## EXERCISE DETAILS:
Filter the entries below, keeping only lines with "sidebar".

- - - -

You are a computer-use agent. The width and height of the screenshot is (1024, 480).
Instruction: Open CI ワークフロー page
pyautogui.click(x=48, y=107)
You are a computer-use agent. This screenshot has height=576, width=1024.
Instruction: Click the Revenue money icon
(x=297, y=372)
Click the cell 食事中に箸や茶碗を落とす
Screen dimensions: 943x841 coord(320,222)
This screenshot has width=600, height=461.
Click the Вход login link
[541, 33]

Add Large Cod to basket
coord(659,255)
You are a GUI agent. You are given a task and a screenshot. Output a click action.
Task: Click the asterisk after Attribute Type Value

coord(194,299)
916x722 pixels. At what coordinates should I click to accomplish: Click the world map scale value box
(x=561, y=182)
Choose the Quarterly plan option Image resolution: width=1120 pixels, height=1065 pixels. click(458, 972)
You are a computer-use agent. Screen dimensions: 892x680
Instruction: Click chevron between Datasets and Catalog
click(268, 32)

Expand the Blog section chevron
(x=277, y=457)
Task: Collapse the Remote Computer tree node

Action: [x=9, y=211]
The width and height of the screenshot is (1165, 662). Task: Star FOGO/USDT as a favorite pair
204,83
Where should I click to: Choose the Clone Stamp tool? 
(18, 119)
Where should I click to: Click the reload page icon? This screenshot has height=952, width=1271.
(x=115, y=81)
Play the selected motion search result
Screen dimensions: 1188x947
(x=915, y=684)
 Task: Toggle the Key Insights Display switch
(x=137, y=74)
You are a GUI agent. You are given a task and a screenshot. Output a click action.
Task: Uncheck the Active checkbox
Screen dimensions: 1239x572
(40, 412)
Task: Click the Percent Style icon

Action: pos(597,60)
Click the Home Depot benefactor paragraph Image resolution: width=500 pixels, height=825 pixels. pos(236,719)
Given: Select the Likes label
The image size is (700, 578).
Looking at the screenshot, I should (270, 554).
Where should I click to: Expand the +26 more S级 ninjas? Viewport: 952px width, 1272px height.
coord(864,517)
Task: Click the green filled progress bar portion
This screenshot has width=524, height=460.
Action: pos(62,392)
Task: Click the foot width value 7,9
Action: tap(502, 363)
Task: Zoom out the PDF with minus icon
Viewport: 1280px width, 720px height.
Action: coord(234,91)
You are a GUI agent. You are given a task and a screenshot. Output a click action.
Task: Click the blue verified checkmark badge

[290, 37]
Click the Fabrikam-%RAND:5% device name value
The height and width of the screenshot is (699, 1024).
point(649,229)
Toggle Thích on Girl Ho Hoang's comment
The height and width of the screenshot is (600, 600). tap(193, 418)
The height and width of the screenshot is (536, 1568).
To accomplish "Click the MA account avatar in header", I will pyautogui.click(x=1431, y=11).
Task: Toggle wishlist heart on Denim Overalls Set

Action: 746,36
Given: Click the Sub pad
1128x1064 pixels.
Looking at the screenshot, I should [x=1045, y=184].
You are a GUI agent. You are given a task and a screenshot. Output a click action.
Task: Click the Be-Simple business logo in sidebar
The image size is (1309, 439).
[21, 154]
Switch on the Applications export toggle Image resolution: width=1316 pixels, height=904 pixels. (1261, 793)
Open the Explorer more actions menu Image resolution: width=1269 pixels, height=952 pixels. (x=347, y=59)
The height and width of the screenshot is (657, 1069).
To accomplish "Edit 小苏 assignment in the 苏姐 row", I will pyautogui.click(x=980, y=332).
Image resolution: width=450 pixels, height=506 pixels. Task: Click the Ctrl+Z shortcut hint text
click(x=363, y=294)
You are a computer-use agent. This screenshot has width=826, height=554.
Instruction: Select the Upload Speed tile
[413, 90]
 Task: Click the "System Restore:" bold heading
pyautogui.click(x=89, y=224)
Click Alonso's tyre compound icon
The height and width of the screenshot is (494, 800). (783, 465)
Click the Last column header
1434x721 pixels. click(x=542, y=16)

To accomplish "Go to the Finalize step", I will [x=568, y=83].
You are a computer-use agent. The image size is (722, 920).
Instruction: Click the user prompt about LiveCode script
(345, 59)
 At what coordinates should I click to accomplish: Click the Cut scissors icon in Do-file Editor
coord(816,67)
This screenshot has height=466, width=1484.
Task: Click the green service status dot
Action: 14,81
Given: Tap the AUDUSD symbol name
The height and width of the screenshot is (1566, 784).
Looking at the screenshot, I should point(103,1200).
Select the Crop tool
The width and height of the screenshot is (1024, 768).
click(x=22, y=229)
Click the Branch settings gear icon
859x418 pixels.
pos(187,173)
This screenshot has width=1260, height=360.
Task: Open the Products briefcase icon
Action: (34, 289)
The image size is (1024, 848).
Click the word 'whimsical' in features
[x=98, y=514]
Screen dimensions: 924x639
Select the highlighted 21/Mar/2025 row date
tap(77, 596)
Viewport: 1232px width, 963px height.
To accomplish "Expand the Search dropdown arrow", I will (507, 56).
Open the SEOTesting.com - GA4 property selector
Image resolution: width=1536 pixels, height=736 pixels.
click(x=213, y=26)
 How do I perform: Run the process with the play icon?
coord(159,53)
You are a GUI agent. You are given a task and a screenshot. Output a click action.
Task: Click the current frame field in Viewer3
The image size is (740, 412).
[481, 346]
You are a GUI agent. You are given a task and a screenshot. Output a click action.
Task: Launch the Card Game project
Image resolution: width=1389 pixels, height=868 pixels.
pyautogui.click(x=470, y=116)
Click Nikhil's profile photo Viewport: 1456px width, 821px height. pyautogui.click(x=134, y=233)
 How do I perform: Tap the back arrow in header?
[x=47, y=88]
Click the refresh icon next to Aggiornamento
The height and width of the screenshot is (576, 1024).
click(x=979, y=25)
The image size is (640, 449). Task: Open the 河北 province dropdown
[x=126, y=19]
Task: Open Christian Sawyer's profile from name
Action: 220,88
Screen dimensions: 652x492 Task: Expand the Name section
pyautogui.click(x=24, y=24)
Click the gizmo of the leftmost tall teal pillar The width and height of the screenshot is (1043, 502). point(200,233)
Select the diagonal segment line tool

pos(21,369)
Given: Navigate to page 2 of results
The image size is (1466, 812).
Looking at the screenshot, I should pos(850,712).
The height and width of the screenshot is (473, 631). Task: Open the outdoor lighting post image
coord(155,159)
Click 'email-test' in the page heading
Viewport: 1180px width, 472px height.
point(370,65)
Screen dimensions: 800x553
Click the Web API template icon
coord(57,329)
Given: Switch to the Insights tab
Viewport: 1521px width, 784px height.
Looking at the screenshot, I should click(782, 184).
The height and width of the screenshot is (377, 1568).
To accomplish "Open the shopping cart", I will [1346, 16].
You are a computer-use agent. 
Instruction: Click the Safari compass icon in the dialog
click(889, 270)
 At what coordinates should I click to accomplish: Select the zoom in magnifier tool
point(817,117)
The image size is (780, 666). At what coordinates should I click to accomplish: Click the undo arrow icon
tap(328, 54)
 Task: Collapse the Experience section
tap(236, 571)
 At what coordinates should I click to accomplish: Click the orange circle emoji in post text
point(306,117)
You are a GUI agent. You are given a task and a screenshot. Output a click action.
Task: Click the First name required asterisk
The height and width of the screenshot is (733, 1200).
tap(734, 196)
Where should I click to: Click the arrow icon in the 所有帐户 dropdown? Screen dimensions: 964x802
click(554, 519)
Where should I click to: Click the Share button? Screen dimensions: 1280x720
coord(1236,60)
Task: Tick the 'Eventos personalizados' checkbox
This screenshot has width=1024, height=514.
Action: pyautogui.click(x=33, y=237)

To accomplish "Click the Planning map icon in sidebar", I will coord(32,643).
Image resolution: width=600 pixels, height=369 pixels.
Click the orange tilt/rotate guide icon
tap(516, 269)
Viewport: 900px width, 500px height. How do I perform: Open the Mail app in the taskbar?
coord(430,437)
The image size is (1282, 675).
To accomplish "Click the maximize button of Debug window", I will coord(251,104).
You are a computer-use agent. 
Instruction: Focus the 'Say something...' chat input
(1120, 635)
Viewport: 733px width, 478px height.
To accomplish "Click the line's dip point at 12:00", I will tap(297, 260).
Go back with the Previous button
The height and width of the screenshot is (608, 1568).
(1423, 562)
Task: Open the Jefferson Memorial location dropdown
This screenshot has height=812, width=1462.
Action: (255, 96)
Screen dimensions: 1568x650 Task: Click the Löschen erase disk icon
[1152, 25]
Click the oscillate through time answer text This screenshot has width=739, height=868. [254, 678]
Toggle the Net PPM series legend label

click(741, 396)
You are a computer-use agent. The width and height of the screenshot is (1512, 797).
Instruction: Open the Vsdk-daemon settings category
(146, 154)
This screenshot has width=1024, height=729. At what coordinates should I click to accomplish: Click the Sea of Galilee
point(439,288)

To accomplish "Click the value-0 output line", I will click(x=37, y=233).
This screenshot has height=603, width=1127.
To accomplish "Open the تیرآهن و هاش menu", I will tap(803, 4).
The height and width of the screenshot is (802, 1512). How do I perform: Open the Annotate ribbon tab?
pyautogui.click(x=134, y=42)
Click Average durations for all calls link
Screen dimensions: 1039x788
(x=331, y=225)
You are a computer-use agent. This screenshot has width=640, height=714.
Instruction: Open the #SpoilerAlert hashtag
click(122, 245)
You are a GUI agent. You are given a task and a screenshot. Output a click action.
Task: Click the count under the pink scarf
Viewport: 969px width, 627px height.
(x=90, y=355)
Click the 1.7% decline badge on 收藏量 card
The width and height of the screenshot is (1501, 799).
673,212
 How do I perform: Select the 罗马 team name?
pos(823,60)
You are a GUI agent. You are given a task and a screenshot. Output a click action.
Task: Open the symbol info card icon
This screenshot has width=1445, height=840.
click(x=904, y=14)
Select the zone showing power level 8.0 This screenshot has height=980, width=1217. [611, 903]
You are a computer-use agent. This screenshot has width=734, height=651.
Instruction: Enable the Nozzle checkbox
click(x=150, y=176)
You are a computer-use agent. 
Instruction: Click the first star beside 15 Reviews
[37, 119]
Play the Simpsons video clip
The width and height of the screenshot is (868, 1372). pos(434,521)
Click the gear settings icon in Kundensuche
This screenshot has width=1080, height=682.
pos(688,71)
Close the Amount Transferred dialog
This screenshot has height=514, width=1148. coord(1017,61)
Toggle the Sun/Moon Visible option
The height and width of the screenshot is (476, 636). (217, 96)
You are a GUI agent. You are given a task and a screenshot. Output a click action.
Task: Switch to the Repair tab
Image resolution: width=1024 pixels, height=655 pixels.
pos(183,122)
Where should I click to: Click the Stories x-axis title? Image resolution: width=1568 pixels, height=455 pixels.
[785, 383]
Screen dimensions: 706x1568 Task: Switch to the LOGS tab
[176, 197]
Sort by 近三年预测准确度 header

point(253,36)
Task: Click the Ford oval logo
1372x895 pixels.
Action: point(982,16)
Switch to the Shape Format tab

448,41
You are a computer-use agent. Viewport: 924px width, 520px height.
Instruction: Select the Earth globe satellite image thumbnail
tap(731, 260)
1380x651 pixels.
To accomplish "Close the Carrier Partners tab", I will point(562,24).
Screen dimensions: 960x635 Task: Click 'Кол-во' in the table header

- - - -

## OUTPUT BELOW:
Task: Click the Be-Simple business logo in sidebar
To accomplish "Click the Planning map icon in sidebar", I will coord(32,643).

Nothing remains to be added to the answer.